波束成形技术还可以对目标角度内的声音进行采集。波束成形技术能够对麦克风阵列中各通道声音信号进行移相、加权等处理,从而实现增强目标角度内的声音信号,抑制其他方向的声音信号的目的,以实现目标角度内(例如,电子设备正前方±30°内)的声音采集。
(2)语音活动检测(Voice Activity Detection,VAD),又称“语音边界检测”或“端点检测”。语音活动检测技术能够区分音频信号中的语音信号和非语音信号,能够确定语音信号的起点和终点,从而将语音信号从音频信号中分离出来。这样,后续的语音识别可以只对语音信号进行,从而提高语音识别的准确率。
本申请实施方式用于提供一种语音交互方法,用于在多人交互场景下确定合适的目标交互人,以满足用户的语音交互需求。
本申请中,电子设备可以是智能音箱,车机,大屏设备,手机、平板,可穿戴设备,摄像头等任意形态的设备,只要具备语音交互功能即可。
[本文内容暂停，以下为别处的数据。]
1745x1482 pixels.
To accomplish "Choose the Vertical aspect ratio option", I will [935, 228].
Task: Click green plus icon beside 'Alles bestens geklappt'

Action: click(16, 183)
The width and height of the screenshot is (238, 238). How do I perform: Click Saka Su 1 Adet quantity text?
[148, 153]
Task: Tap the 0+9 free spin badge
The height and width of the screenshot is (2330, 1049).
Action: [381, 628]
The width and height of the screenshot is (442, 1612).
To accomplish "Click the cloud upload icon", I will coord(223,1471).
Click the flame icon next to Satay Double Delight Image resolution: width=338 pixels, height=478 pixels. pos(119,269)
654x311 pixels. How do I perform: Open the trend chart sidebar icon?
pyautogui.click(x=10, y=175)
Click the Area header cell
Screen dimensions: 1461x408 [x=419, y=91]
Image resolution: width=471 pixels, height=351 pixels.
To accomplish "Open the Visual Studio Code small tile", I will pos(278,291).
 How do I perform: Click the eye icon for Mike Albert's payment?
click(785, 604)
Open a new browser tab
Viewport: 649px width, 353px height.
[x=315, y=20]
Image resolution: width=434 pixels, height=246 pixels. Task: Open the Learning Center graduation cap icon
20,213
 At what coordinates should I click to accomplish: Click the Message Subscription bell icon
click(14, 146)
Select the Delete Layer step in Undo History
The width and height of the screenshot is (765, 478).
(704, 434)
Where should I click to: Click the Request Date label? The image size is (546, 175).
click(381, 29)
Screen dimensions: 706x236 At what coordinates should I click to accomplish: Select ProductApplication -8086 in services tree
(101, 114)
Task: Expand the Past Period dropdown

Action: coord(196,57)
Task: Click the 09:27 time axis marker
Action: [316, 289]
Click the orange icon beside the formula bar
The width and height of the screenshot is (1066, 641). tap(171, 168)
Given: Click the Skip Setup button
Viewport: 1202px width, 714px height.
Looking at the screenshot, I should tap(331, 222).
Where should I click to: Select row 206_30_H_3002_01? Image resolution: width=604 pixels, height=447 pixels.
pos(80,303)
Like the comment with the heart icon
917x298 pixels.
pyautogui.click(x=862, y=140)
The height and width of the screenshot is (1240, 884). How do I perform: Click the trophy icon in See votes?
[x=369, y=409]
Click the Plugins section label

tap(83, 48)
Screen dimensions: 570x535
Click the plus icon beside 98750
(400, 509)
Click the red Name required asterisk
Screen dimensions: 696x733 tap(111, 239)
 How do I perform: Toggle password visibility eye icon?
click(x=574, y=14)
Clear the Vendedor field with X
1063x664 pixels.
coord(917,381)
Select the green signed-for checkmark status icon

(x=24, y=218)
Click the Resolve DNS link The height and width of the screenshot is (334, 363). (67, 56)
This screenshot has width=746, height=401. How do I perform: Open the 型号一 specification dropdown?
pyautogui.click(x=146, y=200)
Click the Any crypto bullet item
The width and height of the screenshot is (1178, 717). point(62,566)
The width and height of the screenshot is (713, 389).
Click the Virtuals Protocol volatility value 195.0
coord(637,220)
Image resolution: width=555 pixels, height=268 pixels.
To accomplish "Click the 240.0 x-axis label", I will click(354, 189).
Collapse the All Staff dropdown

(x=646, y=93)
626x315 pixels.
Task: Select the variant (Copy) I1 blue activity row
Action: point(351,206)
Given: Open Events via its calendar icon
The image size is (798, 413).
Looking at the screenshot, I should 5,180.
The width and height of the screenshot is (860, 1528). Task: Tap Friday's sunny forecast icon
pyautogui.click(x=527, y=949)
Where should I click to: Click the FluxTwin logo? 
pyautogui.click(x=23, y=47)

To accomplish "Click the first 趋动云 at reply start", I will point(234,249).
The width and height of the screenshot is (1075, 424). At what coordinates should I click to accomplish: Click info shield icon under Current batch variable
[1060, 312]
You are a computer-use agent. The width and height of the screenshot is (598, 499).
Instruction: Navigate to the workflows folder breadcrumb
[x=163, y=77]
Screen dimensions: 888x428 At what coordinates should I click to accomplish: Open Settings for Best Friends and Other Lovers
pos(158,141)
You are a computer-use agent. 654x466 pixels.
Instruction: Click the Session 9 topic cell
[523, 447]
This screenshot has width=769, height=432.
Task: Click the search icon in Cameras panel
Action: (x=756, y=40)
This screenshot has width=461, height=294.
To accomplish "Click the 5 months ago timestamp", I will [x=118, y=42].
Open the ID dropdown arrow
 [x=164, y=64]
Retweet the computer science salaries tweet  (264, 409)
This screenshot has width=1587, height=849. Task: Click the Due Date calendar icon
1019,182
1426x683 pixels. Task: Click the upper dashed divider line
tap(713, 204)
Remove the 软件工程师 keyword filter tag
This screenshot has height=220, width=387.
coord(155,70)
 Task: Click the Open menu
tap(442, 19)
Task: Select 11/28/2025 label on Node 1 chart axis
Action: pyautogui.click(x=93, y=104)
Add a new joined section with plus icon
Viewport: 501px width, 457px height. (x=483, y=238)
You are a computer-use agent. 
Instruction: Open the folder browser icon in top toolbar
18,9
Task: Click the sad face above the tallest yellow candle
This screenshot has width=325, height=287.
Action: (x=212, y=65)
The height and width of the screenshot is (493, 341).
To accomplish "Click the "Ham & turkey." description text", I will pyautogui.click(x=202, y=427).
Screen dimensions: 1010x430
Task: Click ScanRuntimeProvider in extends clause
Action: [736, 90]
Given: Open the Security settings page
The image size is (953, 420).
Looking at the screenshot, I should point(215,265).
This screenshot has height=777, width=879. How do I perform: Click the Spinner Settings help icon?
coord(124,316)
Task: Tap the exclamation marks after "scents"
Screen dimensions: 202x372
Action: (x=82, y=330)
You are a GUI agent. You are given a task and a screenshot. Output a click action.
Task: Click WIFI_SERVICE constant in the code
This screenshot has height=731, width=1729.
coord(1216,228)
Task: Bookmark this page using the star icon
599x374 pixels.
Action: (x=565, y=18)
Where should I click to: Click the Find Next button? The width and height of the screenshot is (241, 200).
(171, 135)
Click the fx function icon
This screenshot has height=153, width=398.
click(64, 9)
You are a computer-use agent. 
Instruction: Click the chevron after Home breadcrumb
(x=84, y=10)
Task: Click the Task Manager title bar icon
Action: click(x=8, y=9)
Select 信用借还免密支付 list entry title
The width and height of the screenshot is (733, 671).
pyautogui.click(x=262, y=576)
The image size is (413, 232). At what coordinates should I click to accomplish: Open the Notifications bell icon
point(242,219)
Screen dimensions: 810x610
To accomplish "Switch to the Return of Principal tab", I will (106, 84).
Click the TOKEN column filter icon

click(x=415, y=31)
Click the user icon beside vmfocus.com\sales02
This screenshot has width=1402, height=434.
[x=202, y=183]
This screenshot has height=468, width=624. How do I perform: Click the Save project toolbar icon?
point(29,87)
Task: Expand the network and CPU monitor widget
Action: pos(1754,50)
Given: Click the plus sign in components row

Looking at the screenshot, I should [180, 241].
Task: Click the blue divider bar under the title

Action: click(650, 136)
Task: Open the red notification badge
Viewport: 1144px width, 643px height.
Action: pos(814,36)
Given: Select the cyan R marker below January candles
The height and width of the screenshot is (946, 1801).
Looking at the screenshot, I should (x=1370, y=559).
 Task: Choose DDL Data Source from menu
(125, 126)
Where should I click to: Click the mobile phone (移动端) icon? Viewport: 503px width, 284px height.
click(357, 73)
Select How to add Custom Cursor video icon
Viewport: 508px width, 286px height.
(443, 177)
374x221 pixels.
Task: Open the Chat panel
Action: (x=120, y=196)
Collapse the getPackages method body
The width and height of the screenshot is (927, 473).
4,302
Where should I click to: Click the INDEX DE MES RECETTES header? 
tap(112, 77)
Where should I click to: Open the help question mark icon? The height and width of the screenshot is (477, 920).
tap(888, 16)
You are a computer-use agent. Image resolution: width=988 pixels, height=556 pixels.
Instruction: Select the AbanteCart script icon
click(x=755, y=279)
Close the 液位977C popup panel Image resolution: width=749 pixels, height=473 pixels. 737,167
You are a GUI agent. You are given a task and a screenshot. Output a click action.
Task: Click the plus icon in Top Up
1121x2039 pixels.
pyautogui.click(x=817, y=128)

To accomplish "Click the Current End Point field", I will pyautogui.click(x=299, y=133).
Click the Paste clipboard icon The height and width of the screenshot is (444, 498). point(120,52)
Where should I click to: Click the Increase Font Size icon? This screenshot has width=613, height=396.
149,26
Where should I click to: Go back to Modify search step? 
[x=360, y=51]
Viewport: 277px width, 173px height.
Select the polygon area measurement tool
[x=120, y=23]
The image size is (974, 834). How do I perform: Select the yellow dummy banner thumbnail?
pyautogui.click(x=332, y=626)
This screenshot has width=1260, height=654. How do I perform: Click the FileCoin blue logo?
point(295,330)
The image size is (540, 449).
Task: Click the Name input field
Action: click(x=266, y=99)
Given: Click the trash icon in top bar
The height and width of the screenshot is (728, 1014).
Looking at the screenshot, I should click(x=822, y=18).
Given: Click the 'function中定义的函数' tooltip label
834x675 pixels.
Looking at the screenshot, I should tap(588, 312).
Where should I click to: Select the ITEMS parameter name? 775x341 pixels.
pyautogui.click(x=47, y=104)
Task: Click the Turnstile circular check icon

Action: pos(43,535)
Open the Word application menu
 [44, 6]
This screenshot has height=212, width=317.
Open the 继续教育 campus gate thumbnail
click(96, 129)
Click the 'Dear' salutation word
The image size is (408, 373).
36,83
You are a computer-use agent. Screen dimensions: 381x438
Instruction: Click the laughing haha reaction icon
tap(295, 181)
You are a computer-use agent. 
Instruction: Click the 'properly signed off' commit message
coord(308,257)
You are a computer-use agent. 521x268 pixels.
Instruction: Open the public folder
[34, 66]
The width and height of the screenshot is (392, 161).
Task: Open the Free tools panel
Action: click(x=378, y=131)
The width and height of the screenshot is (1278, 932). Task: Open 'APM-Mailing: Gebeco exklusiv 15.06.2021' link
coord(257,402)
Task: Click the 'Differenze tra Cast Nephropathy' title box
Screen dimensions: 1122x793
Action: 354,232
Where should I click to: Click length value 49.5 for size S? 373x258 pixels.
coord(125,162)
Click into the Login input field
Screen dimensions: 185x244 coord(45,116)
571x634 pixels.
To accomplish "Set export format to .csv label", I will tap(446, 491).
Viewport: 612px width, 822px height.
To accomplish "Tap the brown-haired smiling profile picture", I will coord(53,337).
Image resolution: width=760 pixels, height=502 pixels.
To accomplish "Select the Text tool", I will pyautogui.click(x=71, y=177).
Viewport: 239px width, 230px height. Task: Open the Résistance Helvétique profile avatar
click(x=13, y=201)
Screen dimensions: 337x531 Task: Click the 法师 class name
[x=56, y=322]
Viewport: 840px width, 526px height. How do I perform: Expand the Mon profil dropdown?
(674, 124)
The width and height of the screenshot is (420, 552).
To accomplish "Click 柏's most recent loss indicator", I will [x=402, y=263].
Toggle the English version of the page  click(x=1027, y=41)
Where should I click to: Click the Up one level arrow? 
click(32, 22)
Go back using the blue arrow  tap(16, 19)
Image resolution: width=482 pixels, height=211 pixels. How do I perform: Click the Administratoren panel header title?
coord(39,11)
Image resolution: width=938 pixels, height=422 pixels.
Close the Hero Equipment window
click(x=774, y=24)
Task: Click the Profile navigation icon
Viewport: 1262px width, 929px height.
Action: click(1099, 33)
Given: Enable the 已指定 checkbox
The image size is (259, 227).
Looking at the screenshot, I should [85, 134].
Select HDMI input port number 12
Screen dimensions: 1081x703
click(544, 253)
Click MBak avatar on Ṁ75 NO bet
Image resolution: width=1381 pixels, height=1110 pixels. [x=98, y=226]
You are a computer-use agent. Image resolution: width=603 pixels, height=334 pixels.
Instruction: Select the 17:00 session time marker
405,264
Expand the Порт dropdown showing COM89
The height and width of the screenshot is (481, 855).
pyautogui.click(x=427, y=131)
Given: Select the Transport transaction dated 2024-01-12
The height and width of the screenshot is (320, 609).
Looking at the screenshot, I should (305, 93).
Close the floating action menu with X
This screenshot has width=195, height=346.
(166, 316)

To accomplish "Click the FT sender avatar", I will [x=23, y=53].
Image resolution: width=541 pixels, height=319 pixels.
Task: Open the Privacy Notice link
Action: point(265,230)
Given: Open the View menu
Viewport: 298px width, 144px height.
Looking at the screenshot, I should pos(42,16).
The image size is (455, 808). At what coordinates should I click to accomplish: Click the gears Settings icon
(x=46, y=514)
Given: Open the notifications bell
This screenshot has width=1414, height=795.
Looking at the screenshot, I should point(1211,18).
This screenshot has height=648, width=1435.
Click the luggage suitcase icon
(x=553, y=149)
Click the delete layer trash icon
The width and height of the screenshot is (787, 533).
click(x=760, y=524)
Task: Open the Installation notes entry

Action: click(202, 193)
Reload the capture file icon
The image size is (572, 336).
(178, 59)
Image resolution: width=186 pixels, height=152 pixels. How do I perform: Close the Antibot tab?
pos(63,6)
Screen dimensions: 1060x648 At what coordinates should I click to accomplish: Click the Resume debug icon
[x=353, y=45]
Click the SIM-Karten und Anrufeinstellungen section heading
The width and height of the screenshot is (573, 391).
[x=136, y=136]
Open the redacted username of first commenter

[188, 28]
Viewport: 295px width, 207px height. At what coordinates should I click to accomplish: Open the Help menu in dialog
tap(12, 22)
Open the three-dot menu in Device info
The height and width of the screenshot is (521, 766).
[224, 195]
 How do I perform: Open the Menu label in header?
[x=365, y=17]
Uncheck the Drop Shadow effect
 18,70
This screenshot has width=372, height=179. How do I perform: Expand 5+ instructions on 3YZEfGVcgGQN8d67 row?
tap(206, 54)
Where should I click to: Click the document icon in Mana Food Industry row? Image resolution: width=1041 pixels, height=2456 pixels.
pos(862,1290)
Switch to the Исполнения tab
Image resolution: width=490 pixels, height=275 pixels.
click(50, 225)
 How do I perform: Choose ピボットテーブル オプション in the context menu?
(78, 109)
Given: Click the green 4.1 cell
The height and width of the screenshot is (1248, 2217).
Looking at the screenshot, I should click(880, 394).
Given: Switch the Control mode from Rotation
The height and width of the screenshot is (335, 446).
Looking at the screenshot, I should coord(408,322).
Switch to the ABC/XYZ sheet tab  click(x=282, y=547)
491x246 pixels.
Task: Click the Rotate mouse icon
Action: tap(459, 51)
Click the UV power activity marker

在下文中,将智能机器人(例如,小艺精灵)作为电子设备的示例。
图1示出了本申请实施例的示例性应用场景。在图1中,电子设备100(具体为智能机器人)正在与用户甲进行语音交互(简称“交互”)。即,用户甲为电子设备100的当前交互人。为便于交互,用户甲位于电子设备100的正前方。电子设备100与用户甲的交互内容例如为:
用户甲:“小艺小艺”;
电子设备:“我在”;
用户甲:“你有喜欢的动物吗”;
电子设备:“我喜欢毛茸茸的动物,看起来好暖和”;
用户甲:“那你一定喜欢这个熊猫玩具了”;
电子设备:“嗯,比喜欢你更喜欢这个”;
用户甲:“xxxxx……”。
上述示例为用户主动发起的语音交互。即,用户甲主动说出电子设备100的唤醒词“小艺小艺”后,电子设备100被唤醒,并开始与用户甲的交互。在其他示例中,语音交互也可以是电子设备100主动发起的交互。例如,当电子设备100观察到用户甲长时间(例如,连续10s)对其进行注视时,可以播放预设语音(例如,“你有什么问题想问我吗”),以主动发起与用户甲的语音交互。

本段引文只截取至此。